Cette élégante et discrète espèce, la Rozite ridée, se singularise par trois caractères ostentatoires qui la rendent reconnaissable entre toutes : son chapeau entièrement ridé-cannelé, la pruine blanche qui le recouvre, et l’anneau membraneux haut placé sur son pied. Cette pruine est si douce et avenante et le mot qui la nomme si suave qu’ils invitent à s’y arrêter. Le mycologue Marcel Josserand définit cette pruine comme un subtil effet de poudroiement et préconise d’employer l’adjectif pruineux dans son sens rigoureux : recouvert de pruine, c’est-à-dire présentant un effet de poudroiement irrésoluble à l’œil et même à la loupe – écartant ainsi les mots poudré et farineux qui induisent des grains très fins certes, mais résolubles, distincts les uns des autres.

La Rozite ridée fut dédiée au botaniste et mycologue français Ernest Henri Roze (1833-1900). Elle a maintenant regagné l’immense genre des cortinaires, sous le nom de Cortinarius caperatus (Persoon : Fries) Fries. Elle se plaît particulièrement sous les hêtres, autour de l’Étang de Berthommiers, en forêt de Châteauroux.

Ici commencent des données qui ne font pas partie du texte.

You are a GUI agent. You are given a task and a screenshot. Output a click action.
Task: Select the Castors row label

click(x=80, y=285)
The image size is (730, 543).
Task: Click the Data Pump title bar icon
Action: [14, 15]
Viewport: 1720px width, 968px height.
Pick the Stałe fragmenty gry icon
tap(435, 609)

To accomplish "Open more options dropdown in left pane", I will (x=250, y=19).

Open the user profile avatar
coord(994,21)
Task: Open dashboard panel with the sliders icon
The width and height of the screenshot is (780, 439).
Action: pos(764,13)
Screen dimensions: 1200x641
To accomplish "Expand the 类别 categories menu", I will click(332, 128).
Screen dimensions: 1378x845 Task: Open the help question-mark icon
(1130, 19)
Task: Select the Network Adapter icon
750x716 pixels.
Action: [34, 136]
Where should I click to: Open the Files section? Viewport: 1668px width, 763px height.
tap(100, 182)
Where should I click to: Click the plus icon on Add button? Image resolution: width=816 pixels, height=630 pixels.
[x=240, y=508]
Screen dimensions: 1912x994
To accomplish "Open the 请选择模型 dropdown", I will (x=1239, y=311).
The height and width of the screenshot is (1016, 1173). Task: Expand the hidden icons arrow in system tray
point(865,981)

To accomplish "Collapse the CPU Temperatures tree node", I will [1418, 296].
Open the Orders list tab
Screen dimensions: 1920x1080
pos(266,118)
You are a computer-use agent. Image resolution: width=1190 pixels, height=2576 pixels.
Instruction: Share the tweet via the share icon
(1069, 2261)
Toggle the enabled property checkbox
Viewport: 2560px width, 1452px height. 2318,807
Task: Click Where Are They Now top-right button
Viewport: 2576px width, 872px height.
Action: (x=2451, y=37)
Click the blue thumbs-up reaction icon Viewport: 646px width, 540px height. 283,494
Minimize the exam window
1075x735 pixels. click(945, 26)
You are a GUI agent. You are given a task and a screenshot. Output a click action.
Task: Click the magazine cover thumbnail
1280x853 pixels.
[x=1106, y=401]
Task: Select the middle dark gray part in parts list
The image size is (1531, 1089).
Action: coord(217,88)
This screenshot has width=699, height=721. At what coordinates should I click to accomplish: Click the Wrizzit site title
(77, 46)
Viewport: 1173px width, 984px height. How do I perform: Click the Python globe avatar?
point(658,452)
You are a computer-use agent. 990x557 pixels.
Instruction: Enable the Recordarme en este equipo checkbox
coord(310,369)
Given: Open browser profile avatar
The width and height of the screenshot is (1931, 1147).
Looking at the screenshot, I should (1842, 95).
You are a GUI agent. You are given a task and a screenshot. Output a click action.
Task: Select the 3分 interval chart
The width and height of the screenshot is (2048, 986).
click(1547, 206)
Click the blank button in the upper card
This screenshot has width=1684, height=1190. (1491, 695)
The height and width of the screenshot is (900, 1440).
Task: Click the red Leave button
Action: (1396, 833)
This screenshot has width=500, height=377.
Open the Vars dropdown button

La Rozite ridée est un délicieux comestible… pour celles et ceux qui ont le privilège de bien la connaître.

(17 novembre 2022)

L’Agaric auguste

Deux magnifiques champignons, par leur nom, font référence à des empereurs romains : la succulente Amanite des Césars, l’Oronge – que les empereurs achetaient au prix de l’or – et un rosé, l’Agaric auguste : Agaricus augustusFries, non point pour sa chair, lui, mais pour sa prestance et son chapeau jaune d’or semé de squames rousses ou mordorées. Ce jaune d’or, issu d’un lent processus de jaunissement, s’accentue et se sature avec l’âge.

Les lames ne sont jamais d’un rose franc, elles arborent un rose grisâtre pâle qui évolue vers le brun noirâtre. Le pied est spectaculairement orné d’un ample anneau membraneux et floconneux en dessous qui se détache et tombe comme une jupe.

Ces farouches rosés sont tapis comme de grands fauves, au pied d’un érable, sur un petit rond-point resserré entre la rue Jean-Jacques Rousseau et le rond-point Deschizeaux, qui donne sur l’avenue des Marins, à Châteauroux.

Ce rosé est désormais référencé comme toxique, à cause de probables substances cancérigènes dans sa chair.

(10 novembre 2022)

Chères russules bicolores

Tenons-nous en aux seules russules, ces champignons si faciles à situer dans leur genre, de par leur silhouette régulière qui s’inscrit dans un cube, leur chair grenue qui se casse comme un bâton de craie, et leurs couleurs souvent vives et joyeuses, rouges ou jaunes… faciles à placer dans leur genre, certes, mais quel casse-tête en ce qui concerne la détermination des espèces, eu égard à la pléiade de russules ressemblantes, de sosies doux et âcres. Certains mycologues ayant fait le vœu de pénétrer le secret de ce monde diabolique furent atteints d’une étrange maladie psychologique : la russulose.

C’est pour cela que, lorsqu’un mycologue entrevoit un caractère simple et fiable, non versatile, il s’en empare à pleines mains et l’utilise avec ostentation. Tel est le cas du bicolorisme, qui est l’apanage de la Russule ocre et blanche, de la Russule brune et violette, de la Russule rouge et blanche, ou de notre Russule pourpre et noire : Russula atropurpurea ((Kromblolz) Britzelmayr, brillante, rouge pourpre autour d’un centre noir. Mais attention, le noir se décolore en plaques jaunâtres, pendant que le pourpre glisse vers le violet…

La Russule pourpre et noire, non comestible, est abondante autour de l’Étang Duris, sur la commune de Luant.